Retype all of the entries word for word.
──────────
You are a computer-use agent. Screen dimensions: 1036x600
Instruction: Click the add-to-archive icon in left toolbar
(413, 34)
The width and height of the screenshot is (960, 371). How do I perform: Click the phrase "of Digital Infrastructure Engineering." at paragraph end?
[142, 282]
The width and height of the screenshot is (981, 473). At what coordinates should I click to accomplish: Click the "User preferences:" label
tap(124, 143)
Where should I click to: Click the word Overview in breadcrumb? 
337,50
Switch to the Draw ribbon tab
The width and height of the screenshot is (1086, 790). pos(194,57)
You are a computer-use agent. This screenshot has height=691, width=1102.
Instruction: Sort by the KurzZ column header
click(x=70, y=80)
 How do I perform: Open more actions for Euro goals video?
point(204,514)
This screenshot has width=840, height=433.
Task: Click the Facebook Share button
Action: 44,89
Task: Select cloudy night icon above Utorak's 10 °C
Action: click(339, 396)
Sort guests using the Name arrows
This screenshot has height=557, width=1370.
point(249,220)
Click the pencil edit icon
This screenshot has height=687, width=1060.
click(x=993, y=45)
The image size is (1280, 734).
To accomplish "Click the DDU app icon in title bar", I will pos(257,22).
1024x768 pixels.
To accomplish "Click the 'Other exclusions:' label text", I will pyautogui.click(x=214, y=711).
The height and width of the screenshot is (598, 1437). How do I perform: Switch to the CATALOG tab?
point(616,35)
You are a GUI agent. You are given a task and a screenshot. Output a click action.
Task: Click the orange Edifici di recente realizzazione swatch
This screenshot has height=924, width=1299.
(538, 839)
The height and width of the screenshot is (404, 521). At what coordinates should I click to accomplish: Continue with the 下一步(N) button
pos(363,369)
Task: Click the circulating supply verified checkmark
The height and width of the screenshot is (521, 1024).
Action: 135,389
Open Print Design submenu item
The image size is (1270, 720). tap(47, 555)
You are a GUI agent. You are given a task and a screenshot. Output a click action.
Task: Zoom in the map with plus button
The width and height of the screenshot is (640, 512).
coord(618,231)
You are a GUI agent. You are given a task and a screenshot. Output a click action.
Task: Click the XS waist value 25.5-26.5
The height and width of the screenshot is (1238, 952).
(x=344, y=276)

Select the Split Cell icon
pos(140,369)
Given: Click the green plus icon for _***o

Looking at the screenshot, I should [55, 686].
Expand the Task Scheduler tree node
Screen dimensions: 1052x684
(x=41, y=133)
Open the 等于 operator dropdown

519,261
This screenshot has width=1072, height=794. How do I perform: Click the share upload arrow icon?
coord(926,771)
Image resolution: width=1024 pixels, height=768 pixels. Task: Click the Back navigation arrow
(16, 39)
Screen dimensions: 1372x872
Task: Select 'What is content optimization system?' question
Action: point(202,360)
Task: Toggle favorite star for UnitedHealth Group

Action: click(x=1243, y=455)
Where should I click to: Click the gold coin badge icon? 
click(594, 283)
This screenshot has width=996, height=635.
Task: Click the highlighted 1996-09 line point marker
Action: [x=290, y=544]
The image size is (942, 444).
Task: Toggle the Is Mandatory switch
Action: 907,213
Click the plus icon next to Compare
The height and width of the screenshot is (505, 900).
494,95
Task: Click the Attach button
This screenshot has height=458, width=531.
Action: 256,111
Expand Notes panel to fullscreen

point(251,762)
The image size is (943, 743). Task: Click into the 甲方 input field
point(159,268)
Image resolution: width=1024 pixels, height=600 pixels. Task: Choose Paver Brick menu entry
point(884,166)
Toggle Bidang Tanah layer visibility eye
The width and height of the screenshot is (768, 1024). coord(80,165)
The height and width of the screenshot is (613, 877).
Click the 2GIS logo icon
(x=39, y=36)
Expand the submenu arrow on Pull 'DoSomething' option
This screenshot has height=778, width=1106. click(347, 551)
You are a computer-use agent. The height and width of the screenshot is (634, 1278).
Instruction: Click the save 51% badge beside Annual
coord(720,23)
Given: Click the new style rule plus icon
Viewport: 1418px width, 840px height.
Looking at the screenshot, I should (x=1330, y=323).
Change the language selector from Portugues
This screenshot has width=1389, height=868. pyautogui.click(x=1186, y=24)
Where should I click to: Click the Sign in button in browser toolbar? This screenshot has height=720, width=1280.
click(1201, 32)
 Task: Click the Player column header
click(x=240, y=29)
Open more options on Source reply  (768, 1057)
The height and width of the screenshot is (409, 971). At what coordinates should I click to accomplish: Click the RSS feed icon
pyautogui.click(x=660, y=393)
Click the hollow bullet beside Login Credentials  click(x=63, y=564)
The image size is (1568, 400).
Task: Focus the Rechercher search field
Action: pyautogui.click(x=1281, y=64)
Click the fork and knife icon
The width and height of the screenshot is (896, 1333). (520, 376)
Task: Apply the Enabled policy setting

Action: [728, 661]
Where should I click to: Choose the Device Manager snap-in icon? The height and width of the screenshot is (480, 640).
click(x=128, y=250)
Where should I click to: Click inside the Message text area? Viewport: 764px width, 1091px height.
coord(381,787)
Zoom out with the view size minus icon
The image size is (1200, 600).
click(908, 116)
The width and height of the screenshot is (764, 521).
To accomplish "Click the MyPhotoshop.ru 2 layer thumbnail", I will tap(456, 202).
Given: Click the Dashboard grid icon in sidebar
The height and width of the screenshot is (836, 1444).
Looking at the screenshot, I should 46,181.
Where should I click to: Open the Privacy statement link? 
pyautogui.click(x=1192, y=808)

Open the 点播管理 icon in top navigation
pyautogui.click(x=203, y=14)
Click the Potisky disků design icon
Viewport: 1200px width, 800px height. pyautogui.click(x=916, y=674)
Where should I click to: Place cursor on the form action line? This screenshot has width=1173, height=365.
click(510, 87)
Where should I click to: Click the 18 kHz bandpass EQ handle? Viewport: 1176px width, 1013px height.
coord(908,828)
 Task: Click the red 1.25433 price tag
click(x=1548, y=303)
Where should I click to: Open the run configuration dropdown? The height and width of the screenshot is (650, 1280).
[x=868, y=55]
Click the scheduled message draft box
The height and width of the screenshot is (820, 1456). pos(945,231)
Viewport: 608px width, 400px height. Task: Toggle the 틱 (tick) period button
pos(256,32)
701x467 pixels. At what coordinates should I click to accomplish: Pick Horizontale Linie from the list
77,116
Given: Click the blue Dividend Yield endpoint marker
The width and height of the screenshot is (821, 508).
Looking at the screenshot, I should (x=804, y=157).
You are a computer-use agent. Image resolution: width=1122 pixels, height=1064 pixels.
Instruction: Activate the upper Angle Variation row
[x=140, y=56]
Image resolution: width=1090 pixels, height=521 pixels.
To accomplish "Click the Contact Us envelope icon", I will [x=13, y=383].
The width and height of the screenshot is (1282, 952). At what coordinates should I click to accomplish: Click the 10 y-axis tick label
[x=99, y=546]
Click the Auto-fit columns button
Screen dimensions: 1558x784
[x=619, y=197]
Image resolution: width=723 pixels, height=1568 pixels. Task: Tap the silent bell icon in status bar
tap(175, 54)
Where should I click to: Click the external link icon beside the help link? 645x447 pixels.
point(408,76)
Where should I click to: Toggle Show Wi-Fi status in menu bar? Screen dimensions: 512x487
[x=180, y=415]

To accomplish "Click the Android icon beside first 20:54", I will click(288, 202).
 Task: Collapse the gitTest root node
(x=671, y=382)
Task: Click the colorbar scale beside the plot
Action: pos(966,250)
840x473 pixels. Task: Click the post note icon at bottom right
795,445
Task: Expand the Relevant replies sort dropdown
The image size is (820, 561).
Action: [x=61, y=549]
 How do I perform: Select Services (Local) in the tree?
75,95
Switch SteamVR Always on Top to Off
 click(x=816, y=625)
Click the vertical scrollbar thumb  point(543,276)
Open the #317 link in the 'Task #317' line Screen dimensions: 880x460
──────────
Response to this exercise:
You are a computer-use agent. Screen dimensions: 1036x600
Instruction: Click the add-to-archive icon in left toolbar
(413, 34)
The width and height of the screenshot is (960, 371). How do I perform: Click the phrase "of Digital Infrastructure Engineering." at paragraph end?
[142, 282]
The width and height of the screenshot is (981, 473). At what coordinates should I click to accomplish: Click the "User preferences:" label
tap(124, 143)
Where should I click to: Click the word Overview in breadcrumb? 
337,50
Switch to the Draw ribbon tab
The width and height of the screenshot is (1086, 790). pos(194,57)
You are a computer-use agent. This screenshot has height=691, width=1102.
Instruction: Sort by the KurzZ column header
click(x=70, y=80)
 How do I perform: Open more actions for Euro goals video?
point(204,514)
This screenshot has width=840, height=433.
Task: Click the Facebook Share button
Action: 44,89
Task: Select cloudy night icon above Utorak's 10 °C
Action: click(339, 396)
Sort guests using the Name arrows
This screenshot has height=557, width=1370.
point(249,220)
Click the pencil edit icon
This screenshot has height=687, width=1060.
click(x=993, y=45)
The image size is (1280, 734).
To accomplish "Click the DDU app icon in title bar", I will pos(257,22).
1024x768 pixels.
To accomplish "Click the 'Other exclusions:' label text", I will pyautogui.click(x=214, y=711).
The height and width of the screenshot is (598, 1437). How do I perform: Switch to the CATALOG tab?
point(616,35)
You are a GUI agent. You are given a task and a screenshot. Output a click action.
Task: Click the orange Edifici di recente realizzazione swatch
This screenshot has height=924, width=1299.
(538, 839)
The height and width of the screenshot is (404, 521). At what coordinates should I click to accomplish: Continue with the 下一步(N) button
pos(363,369)
Task: Click the circulating supply verified checkmark
The height and width of the screenshot is (521, 1024).
Action: 135,389
Open Print Design submenu item
The image size is (1270, 720). tap(47, 555)
You are a GUI agent. You are given a task and a screenshot. Output a click action.
Task: Zoom in the map with plus button
The width and height of the screenshot is (640, 512).
coord(618,231)
You are a GUI agent. You are given a task and a screenshot. Output a click action.
Task: Click the XS waist value 25.5-26.5
The height and width of the screenshot is (1238, 952).
(x=344, y=276)

Select the Split Cell icon
pos(140,369)
Given: Click the green plus icon for _***o

Looking at the screenshot, I should [55, 686].
Expand the Task Scheduler tree node
Screen dimensions: 1052x684
(x=41, y=133)
Open the 等于 operator dropdown

519,261
This screenshot has width=1072, height=794. How do I perform: Click the share upload arrow icon?
coord(926,771)
Image resolution: width=1024 pixels, height=768 pixels. Task: Click the Back navigation arrow
(16, 39)
Screen dimensions: 1372x872
Task: Select 'What is content optimization system?' question
Action: point(202,360)
Task: Toggle favorite star for UnitedHealth Group

Action: click(x=1243, y=455)
Where should I click to: Click the gold coin badge icon? 
click(594, 283)
This screenshot has width=996, height=635.
Task: Click the highlighted 1996-09 line point marker
Action: [x=290, y=544]
The image size is (942, 444).
Task: Toggle the Is Mandatory switch
Action: 907,213
Click the plus icon next to Compare
The height and width of the screenshot is (505, 900).
494,95
Task: Click the Attach button
This screenshot has height=458, width=531.
Action: 256,111
Expand Notes panel to fullscreen

point(251,762)
The image size is (943, 743). Task: Click into the 甲方 input field
point(159,268)
Image resolution: width=1024 pixels, height=600 pixels. Task: Choose Paver Brick menu entry
point(884,166)
Toggle Bidang Tanah layer visibility eye
The width and height of the screenshot is (768, 1024). coord(80,165)
The height and width of the screenshot is (613, 877).
Click the 2GIS logo icon
(x=39, y=36)
Expand the submenu arrow on Pull 'DoSomething' option
This screenshot has height=778, width=1106. click(347, 551)
You are a computer-use agent. The height and width of the screenshot is (634, 1278).
Instruction: Click the save 51% badge beside Annual
coord(720,23)
Given: Click the new style rule plus icon
Viewport: 1418px width, 840px height.
Looking at the screenshot, I should (x=1330, y=323).
Change the language selector from Portugues
This screenshot has width=1389, height=868. pyautogui.click(x=1186, y=24)
Where should I click to: Click the Sign in button in browser toolbar? This screenshot has height=720, width=1280.
click(1201, 32)
 Task: Click the Player column header
click(x=240, y=29)
Open more options on Source reply  (768, 1057)
The height and width of the screenshot is (409, 971). At what coordinates should I click to accomplish: Click the RSS feed icon
pyautogui.click(x=660, y=393)
Click the hollow bullet beside Login Credentials  click(x=63, y=564)
The image size is (1568, 400).
Task: Focus the Rechercher search field
Action: pyautogui.click(x=1281, y=64)
Click the fork and knife icon
The width and height of the screenshot is (896, 1333). (520, 376)
Task: Apply the Enabled policy setting

Action: [728, 661]
Where should I click to: Choose the Device Manager snap-in icon? The height and width of the screenshot is (480, 640).
click(x=128, y=250)
Where should I click to: Click inside the Message text area? Viewport: 764px width, 1091px height.
coord(381,787)
Zoom out with the view size minus icon
The image size is (1200, 600).
click(908, 116)
The width and height of the screenshot is (764, 521).
To accomplish "Click the MyPhotoshop.ru 2 layer thumbnail", I will tap(456, 202).
Given: Click the Dashboard grid icon in sidebar
The height and width of the screenshot is (836, 1444).
Looking at the screenshot, I should 46,181.
Where should I click to: Open the Privacy statement link? 
pyautogui.click(x=1192, y=808)

Open the 点播管理 icon in top navigation
pyautogui.click(x=203, y=14)
Click the Potisky disků design icon
Viewport: 1200px width, 800px height. pyautogui.click(x=916, y=674)
Where should I click to: Place cursor on the form action line? This screenshot has width=1173, height=365.
click(510, 87)
Where should I click to: Click the 18 kHz bandpass EQ handle? Viewport: 1176px width, 1013px height.
coord(908,828)
 Task: Click the red 1.25433 price tag
click(x=1548, y=303)
Where should I click to: Open the run configuration dropdown? The height and width of the screenshot is (650, 1280).
[x=868, y=55]
Click the scheduled message draft box
The height and width of the screenshot is (820, 1456). pos(945,231)
Viewport: 608px width, 400px height. Task: Toggle the 틱 (tick) period button
pos(256,32)
701x467 pixels. At what coordinates should I click to accomplish: Pick Horizontale Linie from the list
77,116
Given: Click the blue Dividend Yield endpoint marker
The width and height of the screenshot is (821, 508).
Looking at the screenshot, I should (x=804, y=157).
You are a computer-use agent. Image resolution: width=1122 pixels, height=1064 pixels.
Instruction: Activate the upper Angle Variation row
[x=140, y=56]
Image resolution: width=1090 pixels, height=521 pixels.
To accomplish "Click the Contact Us envelope icon", I will [x=13, y=383].
The width and height of the screenshot is (1282, 952). At what coordinates should I click to accomplish: Click the 10 y-axis tick label
[x=99, y=546]
Click the Auto-fit columns button
Screen dimensions: 1558x784
[x=619, y=197]
Image resolution: width=723 pixels, height=1568 pixels. Task: Tap the silent bell icon in status bar
tap(175, 54)
Where should I click to: Click the external link icon beside the help link? 645x447 pixels.
point(408,76)
Where should I click to: Toggle Show Wi-Fi status in menu bar? Screen dimensions: 512x487
[x=180, y=415]

To accomplish "Click the Android icon beside first 20:54", I will click(288, 202).
 Task: Collapse the gitTest root node
(x=671, y=382)
Task: Click the colorbar scale beside the plot
Action: pos(966,250)
840x473 pixels. Task: Click the post note icon at bottom right
795,445
Task: Expand the Relevant replies sort dropdown
The image size is (820, 561).
Action: [x=61, y=549]
 How do I perform: Select Services (Local) in the tree?
75,95
Switch SteamVR Always on Top to Off
 click(x=816, y=625)
Click the vertical scrollbar thumb  point(543,276)
Open the #317 link in the 'Task #317' line Screen dimensions: 880x460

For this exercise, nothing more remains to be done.